The tangent of 0 is:

$$\tan(0) = 0$$

**step5 Recall Values of Ordinary (Circular) Trigonometric Functions for $$x = \pi/2$$**

Next, we recall the values of the ordinary trigonometric functions for an angle of $$\pi/2$$ radians (or 90 degrees).

The sine of $$\pi/2$$ is:

$$\sin(\pi/2) = 1$$

The cosine of $$\pi/2$$ is:

$$\cos(\pi/2) = 0$$

The tangent of $$\pi/2$$ is:

$$\tan(\pi/2)$$

At $$\pi/2$$ radians, the tangent function is undefined because it is calculated as $$\sin(x)/\cos(x)$$, and $$\cos(\pi/2)$$ is 0, leading to division by zero.

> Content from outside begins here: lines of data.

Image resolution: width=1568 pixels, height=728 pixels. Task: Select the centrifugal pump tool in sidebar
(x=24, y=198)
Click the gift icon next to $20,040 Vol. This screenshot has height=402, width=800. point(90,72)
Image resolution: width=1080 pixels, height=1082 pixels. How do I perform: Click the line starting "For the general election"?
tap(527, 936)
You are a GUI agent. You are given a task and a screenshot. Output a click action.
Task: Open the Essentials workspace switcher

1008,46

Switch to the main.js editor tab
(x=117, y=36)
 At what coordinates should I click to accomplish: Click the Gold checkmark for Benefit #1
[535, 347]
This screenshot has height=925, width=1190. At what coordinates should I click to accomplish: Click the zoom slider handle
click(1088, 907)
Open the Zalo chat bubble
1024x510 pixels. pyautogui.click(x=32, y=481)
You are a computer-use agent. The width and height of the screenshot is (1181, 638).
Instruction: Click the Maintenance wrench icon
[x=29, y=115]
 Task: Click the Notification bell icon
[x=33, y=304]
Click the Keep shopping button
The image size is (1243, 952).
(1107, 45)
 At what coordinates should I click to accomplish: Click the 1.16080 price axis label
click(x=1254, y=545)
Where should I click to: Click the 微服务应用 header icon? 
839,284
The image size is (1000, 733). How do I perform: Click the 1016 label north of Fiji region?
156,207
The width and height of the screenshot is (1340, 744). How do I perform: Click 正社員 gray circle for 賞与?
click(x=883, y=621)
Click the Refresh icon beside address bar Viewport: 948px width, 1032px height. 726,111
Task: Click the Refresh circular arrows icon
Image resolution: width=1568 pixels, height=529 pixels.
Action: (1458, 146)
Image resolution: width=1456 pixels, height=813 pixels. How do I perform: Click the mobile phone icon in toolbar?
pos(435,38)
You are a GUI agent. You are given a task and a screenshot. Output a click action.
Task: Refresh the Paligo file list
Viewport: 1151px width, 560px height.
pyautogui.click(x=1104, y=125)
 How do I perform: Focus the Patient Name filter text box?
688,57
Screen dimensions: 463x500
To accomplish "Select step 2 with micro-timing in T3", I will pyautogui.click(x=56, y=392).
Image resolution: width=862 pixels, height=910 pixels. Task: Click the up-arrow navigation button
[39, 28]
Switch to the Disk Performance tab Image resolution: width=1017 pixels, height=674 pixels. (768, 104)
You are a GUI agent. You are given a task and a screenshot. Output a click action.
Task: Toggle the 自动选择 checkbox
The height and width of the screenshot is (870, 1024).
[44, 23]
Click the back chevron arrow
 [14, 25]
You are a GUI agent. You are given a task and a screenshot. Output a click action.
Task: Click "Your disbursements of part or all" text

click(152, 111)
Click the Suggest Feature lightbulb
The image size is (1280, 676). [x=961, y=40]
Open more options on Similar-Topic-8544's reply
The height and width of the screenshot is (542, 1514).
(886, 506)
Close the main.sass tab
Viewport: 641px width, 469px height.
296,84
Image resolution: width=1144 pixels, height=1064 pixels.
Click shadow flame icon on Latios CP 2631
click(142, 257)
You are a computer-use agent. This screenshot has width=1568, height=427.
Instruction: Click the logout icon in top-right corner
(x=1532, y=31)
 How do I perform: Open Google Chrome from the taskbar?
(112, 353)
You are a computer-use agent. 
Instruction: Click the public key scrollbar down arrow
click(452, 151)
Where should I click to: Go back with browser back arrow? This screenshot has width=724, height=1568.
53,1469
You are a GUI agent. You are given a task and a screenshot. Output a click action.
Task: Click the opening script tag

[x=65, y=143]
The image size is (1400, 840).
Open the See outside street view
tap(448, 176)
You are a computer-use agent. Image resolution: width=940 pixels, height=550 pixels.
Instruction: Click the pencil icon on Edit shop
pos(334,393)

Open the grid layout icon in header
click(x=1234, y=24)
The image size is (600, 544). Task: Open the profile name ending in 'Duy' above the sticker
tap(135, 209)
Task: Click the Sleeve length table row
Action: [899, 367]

**step6 Compare Values at $$x = 0$$**

Now we compare the calculated values for hyperbolic functions with the known values for ordinary trigonometric functions at $$x=0$$.

Comparing Hyperbolic Sine and Sine:

$$\sinh(0) = 0$$

$$\sin(0) = 0$$

Both are equal to 0.

Comparing Hyperbolic Cosine and Cosine:

$$\cosh(0) = 1$$

$$\cos(0) = 1$$

Both are equal to 1.

Comparing Hyperbolic Tangent and Tangent:

$$\tanh(0) = 0$$

$$\tan(0) = 0$$

Both are equal to 0.

At $$x=0$$, the values of the hyperbolic functions are identical to their corresponding ordinary trigonometric functions.

**step7 Compare Values at $$x = \pi/2$$**

Finally, we compare the values for hyperbolic functions and ordinary trigonometric functions at $$x=\pi/2$$. We will use approximate numerical values for the hyperbolic functions to make the comparison clearer, given that $$e^{\pi/2} \approx 4.8105$$ and $$e^{-\pi/2} \approx 0.2078$$.

Comparing Hyperbolic Sine and Sine:

$$\sinh(\pi/2) = \frac{e^{\pi/2} - e^{-\pi/2}}{2} \approx \frac{4.8105 - 0.2078}{2} = \frac{4.6027}{2} \approx 2.301$$

$$\sin(\pi/2) = 1$$

Here, $$\sinh(\pi/2) \approx 2.301$$, which is greater than $$\sin(\pi/2) = 1$$.

Comparing Hyperbolic Cosine and Cosine:

$$\cosh(\pi/2) = \frac{e^{\pi/2} + e^{-\pi/2}}{2} \approx \frac{4.8105 + 0.2078}{2} = \frac{5.0183}{2} \approx 2.509$$

$$\cos(\pi/2) = 0$$

Here, $$\cosh(\pi/2) \approx 2.509$$, which is significantly greater than $$\cos(\pi/2) = 0$$.

Comparing Hyperbolic Tangent and Tangent:

$$\tanh(\pi/2) = \frac{e^{\pi/2} - e^{-\pi/2}}{e^{\pi/2} + e^{-\pi/2}} \approx \frac{2.301}{2.509} \approx 0.917$$

$$\tan(\pi/2) = \text{Undefined}$$

Here, $$\tanh(\pi/2) \approx 0.917$$, while $$\tan(\pi/2)$$ is undefined.

At $$x=\pi/2$$, the values of hyperbolic functions are different from their corresponding ordinary trigonometric functions. Hyperbolic sine and cosine are positive values, whereas ordinary cosine is zero and ordinary tangent is undefined. Hyperbolic tangent is a value between -1 and 1 (approximately 0.917), unlike ordinary tangent which can take any real value or be undefined.